(Beginning of Stored data)

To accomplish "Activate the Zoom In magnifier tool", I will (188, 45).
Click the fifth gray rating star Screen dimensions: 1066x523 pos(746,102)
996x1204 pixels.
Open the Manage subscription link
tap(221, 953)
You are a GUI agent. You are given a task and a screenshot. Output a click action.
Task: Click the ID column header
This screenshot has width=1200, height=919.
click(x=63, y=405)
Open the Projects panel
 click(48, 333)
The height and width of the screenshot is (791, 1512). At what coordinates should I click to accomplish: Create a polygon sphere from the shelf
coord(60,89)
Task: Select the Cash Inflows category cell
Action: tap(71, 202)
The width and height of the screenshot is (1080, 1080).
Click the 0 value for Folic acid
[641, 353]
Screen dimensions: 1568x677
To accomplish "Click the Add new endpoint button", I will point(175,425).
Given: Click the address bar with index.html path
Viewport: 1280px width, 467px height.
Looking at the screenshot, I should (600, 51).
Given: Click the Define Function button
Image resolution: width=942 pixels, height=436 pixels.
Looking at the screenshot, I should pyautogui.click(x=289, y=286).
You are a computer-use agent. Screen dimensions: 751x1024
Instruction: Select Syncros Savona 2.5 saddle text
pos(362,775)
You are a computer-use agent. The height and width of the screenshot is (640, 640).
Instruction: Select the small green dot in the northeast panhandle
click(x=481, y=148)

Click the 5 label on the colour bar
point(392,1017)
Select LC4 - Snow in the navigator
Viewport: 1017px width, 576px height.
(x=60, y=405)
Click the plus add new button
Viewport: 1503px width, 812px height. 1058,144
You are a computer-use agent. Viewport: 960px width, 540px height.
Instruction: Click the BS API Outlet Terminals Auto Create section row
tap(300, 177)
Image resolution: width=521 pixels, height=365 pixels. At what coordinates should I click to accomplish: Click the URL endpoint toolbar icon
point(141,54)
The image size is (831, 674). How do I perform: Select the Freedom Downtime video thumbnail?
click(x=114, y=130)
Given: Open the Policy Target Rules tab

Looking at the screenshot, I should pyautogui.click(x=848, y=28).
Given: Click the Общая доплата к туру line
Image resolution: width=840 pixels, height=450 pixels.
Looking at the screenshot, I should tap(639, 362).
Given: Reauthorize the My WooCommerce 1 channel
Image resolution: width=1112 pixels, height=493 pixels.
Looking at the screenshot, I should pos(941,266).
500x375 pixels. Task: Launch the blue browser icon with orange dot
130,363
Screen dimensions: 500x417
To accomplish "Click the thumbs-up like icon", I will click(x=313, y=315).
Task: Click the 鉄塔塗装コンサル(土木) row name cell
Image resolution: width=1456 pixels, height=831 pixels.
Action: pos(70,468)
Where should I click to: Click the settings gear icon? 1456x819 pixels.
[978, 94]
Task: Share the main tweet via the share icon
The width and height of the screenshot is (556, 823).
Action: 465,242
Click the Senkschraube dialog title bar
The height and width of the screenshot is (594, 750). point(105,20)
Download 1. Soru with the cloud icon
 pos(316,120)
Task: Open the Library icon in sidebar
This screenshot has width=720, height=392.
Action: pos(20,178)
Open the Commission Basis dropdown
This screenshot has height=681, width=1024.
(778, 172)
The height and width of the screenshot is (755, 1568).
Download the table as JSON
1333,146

(End of Stored data)

For the string "dimensions", find every line of the material that contains it, and copy each one.

Finished task ->
Click the fifth gray rating star Screen dimensions: 1066x523 pos(746,102)
Screen dimensions: 1568x677
You are a computer-use agent. Screen dimensions: 751x1024
Screen dimensions: 500x417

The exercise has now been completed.